** Given request **
Copy the items verbatim from the first line through the line containing "Click the dashed". Include both of those lines.

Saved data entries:
....
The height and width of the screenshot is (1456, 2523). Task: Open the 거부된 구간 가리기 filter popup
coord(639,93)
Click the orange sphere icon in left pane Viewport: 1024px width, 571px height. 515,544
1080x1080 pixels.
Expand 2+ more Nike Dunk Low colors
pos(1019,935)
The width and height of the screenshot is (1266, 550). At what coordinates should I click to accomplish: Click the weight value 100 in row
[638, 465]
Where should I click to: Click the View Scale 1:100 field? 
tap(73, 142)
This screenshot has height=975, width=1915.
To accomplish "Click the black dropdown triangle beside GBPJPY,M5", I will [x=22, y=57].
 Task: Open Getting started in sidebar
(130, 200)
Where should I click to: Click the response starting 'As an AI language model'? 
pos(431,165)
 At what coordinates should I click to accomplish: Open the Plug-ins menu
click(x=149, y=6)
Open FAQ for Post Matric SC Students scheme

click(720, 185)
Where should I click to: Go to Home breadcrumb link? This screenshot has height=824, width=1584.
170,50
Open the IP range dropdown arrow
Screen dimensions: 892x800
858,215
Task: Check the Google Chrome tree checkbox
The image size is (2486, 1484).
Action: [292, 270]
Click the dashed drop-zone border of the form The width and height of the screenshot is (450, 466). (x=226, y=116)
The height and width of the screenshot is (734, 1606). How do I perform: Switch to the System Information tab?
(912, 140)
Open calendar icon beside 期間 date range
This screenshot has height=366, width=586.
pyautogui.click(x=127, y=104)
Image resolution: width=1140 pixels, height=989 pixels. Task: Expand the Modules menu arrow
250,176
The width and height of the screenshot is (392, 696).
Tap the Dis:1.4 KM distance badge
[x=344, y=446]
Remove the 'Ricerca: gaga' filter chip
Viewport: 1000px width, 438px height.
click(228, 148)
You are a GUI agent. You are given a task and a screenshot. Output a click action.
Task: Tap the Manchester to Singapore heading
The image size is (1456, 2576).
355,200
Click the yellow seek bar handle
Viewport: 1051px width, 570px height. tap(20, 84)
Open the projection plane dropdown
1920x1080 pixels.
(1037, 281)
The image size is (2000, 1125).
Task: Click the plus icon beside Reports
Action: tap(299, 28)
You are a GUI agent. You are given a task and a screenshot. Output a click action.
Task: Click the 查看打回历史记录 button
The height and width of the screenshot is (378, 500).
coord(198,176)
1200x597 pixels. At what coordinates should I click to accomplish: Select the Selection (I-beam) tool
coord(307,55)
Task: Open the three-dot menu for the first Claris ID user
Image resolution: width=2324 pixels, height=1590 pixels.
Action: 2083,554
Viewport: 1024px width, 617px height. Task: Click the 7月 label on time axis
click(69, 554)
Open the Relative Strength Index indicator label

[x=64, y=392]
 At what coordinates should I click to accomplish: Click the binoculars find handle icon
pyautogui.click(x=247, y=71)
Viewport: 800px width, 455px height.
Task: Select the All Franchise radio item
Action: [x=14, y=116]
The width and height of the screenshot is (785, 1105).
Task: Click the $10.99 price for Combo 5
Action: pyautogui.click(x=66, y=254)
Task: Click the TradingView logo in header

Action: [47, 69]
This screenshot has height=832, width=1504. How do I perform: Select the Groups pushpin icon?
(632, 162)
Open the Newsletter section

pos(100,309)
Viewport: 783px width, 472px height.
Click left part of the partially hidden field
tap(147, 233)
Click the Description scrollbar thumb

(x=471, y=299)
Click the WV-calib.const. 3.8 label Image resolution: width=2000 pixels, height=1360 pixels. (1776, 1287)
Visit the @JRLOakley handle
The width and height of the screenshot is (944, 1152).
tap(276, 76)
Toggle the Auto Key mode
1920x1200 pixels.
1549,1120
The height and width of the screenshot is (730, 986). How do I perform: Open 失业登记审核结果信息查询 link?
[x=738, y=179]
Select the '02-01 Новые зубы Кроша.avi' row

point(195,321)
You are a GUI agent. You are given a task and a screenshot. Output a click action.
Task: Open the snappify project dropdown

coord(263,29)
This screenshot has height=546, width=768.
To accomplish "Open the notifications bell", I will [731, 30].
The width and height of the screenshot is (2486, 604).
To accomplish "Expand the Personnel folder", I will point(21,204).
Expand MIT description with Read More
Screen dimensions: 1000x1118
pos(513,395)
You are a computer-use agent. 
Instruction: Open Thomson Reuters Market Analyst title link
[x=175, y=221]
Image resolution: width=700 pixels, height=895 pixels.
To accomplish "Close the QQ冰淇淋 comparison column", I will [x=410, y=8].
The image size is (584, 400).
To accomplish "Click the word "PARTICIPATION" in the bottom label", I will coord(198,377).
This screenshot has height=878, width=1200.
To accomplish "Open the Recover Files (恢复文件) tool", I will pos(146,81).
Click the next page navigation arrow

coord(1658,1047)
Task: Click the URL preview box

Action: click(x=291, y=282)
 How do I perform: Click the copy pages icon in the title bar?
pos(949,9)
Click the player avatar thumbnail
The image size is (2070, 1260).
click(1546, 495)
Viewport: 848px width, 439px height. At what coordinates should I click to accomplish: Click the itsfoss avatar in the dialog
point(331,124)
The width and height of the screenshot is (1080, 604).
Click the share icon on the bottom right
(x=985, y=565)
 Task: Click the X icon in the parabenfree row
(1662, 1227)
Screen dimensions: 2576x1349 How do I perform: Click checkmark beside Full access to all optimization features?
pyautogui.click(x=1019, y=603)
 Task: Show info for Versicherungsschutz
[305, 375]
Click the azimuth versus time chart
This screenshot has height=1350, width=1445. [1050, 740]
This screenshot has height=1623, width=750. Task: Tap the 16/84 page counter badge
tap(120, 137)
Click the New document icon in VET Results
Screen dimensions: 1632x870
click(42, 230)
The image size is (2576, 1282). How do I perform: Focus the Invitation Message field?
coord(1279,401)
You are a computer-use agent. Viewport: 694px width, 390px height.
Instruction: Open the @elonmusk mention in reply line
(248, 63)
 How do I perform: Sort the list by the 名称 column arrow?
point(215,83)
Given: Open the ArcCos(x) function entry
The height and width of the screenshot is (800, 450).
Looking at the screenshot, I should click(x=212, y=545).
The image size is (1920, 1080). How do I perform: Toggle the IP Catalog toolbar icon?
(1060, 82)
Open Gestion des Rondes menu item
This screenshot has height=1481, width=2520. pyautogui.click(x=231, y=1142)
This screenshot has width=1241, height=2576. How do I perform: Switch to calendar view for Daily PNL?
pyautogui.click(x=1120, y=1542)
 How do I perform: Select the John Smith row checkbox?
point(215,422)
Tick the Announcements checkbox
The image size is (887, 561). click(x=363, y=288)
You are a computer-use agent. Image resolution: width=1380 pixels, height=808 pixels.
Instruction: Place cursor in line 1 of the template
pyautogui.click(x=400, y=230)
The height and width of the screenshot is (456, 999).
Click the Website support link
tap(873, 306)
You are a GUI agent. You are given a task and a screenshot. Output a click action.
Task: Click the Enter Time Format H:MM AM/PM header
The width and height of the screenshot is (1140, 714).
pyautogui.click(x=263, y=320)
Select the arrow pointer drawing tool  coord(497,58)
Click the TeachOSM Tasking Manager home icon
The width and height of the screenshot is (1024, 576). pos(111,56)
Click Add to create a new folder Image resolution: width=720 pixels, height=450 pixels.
....
** Task answer **
The height and width of the screenshot is (1456, 2523). Task: Open the 거부된 구간 가리기 filter popup
coord(639,93)
Click the orange sphere icon in left pane Viewport: 1024px width, 571px height. 515,544
1080x1080 pixels.
Expand 2+ more Nike Dunk Low colors
pos(1019,935)
The width and height of the screenshot is (1266, 550). At what coordinates should I click to accomplish: Click the weight value 100 in row
[638, 465]
Where should I click to: Click the View Scale 1:100 field? 
tap(73, 142)
This screenshot has height=975, width=1915.
To accomplish "Click the black dropdown triangle beside GBPJPY,M5", I will [x=22, y=57].
 Task: Open Getting started in sidebar
(130, 200)
Where should I click to: Click the response starting 'As an AI language model'? 
pos(431,165)
 At what coordinates should I click to accomplish: Open the Plug-ins menu
click(x=149, y=6)
Open FAQ for Post Matric SC Students scheme

click(720, 185)
Where should I click to: Go to Home breadcrumb link? This screenshot has height=824, width=1584.
170,50
Open the IP range dropdown arrow
Screen dimensions: 892x800
858,215
Task: Check the Google Chrome tree checkbox
The image size is (2486, 1484).
Action: [292, 270]
Click the dashed drop-zone border of the form The width and height of the screenshot is (450, 466). (x=226, y=116)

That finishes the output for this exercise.